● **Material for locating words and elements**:
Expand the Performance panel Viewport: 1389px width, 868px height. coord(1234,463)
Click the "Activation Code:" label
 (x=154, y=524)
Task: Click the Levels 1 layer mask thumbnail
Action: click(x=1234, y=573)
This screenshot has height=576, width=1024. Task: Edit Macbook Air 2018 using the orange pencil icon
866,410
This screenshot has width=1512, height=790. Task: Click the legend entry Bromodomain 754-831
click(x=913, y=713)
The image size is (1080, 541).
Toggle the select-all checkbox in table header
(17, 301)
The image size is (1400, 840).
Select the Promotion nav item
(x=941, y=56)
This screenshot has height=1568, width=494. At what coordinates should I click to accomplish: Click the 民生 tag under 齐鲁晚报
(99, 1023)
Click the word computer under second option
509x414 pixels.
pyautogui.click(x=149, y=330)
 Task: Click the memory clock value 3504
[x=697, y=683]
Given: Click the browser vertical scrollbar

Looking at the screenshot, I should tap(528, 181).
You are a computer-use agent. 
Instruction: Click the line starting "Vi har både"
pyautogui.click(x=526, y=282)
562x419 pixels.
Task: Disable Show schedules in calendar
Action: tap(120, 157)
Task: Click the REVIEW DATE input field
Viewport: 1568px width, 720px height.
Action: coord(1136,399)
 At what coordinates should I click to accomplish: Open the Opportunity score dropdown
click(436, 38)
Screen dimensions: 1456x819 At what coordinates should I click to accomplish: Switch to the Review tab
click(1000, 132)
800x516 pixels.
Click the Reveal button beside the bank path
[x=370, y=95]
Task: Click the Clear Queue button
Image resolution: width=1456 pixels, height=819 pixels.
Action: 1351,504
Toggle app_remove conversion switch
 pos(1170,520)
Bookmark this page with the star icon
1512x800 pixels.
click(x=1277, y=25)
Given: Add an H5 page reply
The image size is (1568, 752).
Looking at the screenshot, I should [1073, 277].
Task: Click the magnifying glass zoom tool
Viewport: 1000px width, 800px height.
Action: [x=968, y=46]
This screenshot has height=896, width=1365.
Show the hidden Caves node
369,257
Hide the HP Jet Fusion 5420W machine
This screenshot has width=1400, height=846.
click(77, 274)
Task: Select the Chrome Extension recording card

● **Given request**:
Reproduce all of the material above exactly as it appears.

● **Answer below**:
Expand the Performance panel Viewport: 1389px width, 868px height. coord(1234,463)
Click the "Activation Code:" label
 (x=154, y=524)
Task: Click the Levels 1 layer mask thumbnail
Action: click(x=1234, y=573)
This screenshot has height=576, width=1024. Task: Edit Macbook Air 2018 using the orange pencil icon
866,410
This screenshot has width=1512, height=790. Task: Click the legend entry Bromodomain 754-831
click(x=913, y=713)
The image size is (1080, 541).
Toggle the select-all checkbox in table header
(17, 301)
The image size is (1400, 840).
Select the Promotion nav item
(x=941, y=56)
This screenshot has height=1568, width=494. At what coordinates should I click to accomplish: Click the 民生 tag under 齐鲁晚报
(99, 1023)
Click the word computer under second option
509x414 pixels.
pyautogui.click(x=149, y=330)
 Task: Click the memory clock value 3504
[x=697, y=683]
Given: Click the browser vertical scrollbar

Looking at the screenshot, I should tap(528, 181).
You are a computer-use agent. 
Instruction: Click the line starting "Vi har både"
pyautogui.click(x=526, y=282)
562x419 pixels.
Task: Disable Show schedules in calendar
Action: tap(120, 157)
Task: Click the REVIEW DATE input field
Viewport: 1568px width, 720px height.
Action: coord(1136,399)
 At what coordinates should I click to accomplish: Open the Opportunity score dropdown
click(436, 38)
Screen dimensions: 1456x819 At what coordinates should I click to accomplish: Switch to the Review tab
click(1000, 132)
800x516 pixels.
Click the Reveal button beside the bank path
[x=370, y=95]
Task: Click the Clear Queue button
Image resolution: width=1456 pixels, height=819 pixels.
Action: 1351,504
Toggle app_remove conversion switch
 pos(1170,520)
Bookmark this page with the star icon
1512x800 pixels.
click(x=1277, y=25)
Given: Add an H5 page reply
The image size is (1568, 752).
Looking at the screenshot, I should [1073, 277].
Task: Click the magnifying glass zoom tool
Viewport: 1000px width, 800px height.
Action: [x=968, y=46]
This screenshot has height=896, width=1365.
Show the hidden Caves node
369,257
Hide the HP Jet Fusion 5420W machine
This screenshot has width=1400, height=846.
click(77, 274)
Task: Select the Chrome Extension recording card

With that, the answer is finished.